Question

Two opposite sides of a square are increased by 5 cm to form a rectangle. If the rectangle has a perimeter of 70 cm, what was the length of a side of the original square?

Answer

**step1** Understanding the problem

The problem describes a square that is transformed into a rectangle. Two opposite sides of the square are increased by 5 cm. We are given the perimeter of the resulting rectangle as 70 cm, and we need to find the length of a side of the original square.

**step2** Determining the dimensions of the rectangle

Let's imagine the original square has a side length. Let's call this length "side". When two opposite sides are increased by 5 cm, these become the longer sides of the rectangle. So, the length of the rectangle is "side + 5 cm". The other two sides of the square remain unchanged, becoming the shorter sides of the rectangle. So, the width of the rectangle is "side".

**step3** Calculating the perimeter of the rectangle

The perimeter of a rectangle is the total length of all its four sides.
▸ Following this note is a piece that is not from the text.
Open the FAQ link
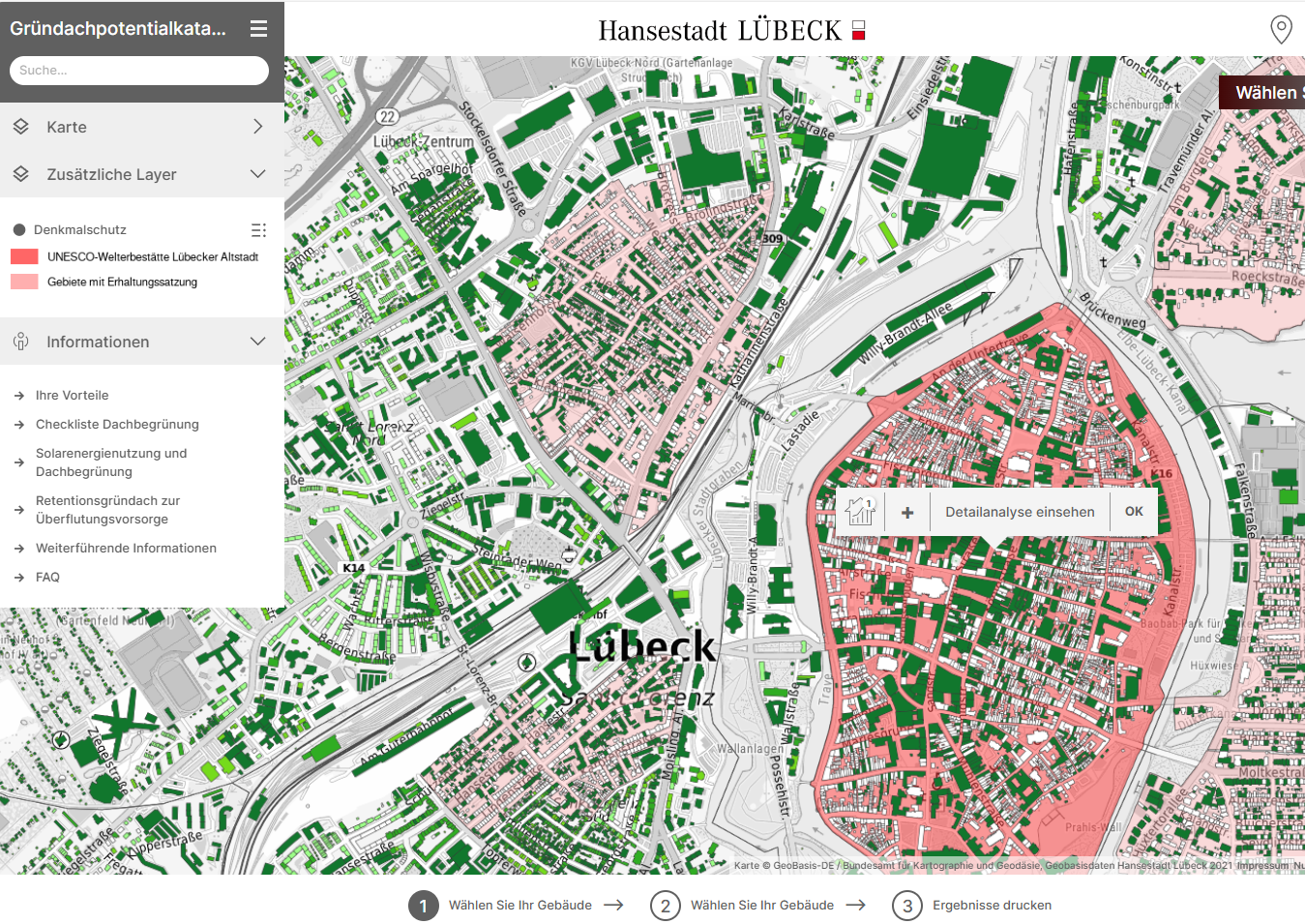The width and height of the screenshot is (1305, 924). coord(47,577)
For our rectangle, the sides are "side + 5 cm", "side", "side + 5 cm", and "side".
So, the perimeter = (side + 5 cm) + (side) + (side + 5 cm) + (side).
This can be grouped as: (side + side + side + side) + (5 cm + 5 cm).
This simplifies to: (4 times the side length) + 10 cm.
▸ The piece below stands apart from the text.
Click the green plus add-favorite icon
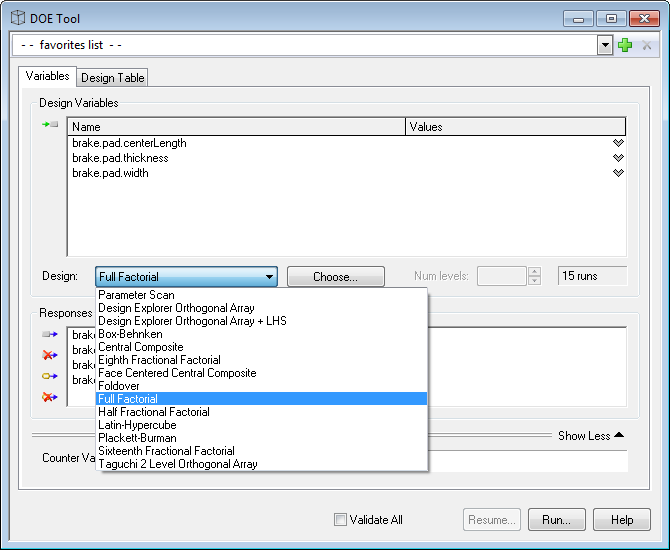 pos(626,45)
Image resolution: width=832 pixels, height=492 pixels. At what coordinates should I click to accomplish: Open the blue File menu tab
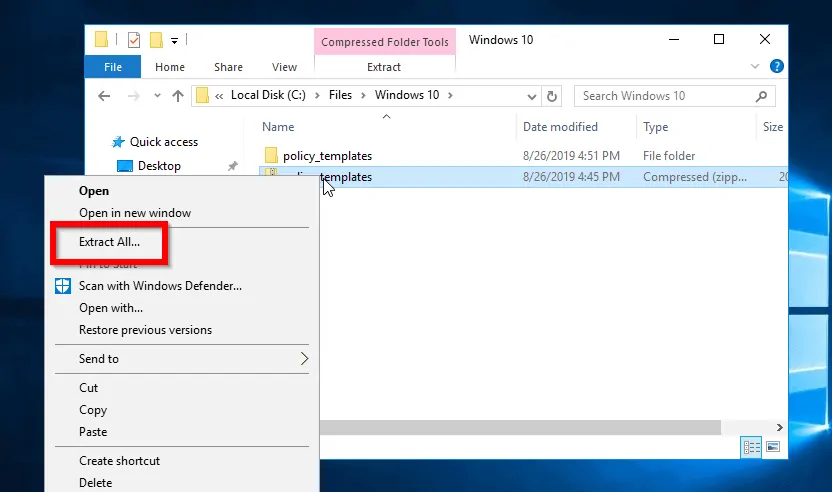(113, 67)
**step4** Using the given perimeter to find the original side length

We are given that the perimeter of the rectangle is 70 cm.
From the previous step, we know that the perimeter is (4 times the side length) + 10 cm.
So, (4 times the side length) + 10 cm = 70 cm.
To find "4 times the side length", we subtract 10 cm from 70 cm.
70 cm - 10 cm = 60 cm.
So, 4 times the side length = 60 cm.

**step5** Calculating the original side length

If 4 times the side length is 60 cm, then to find the original side length, we need to divide 60 cm by 4.
60 cm ÷ 4 = 15 cm.
Therefore, the length of a side of the original square was 15 cm.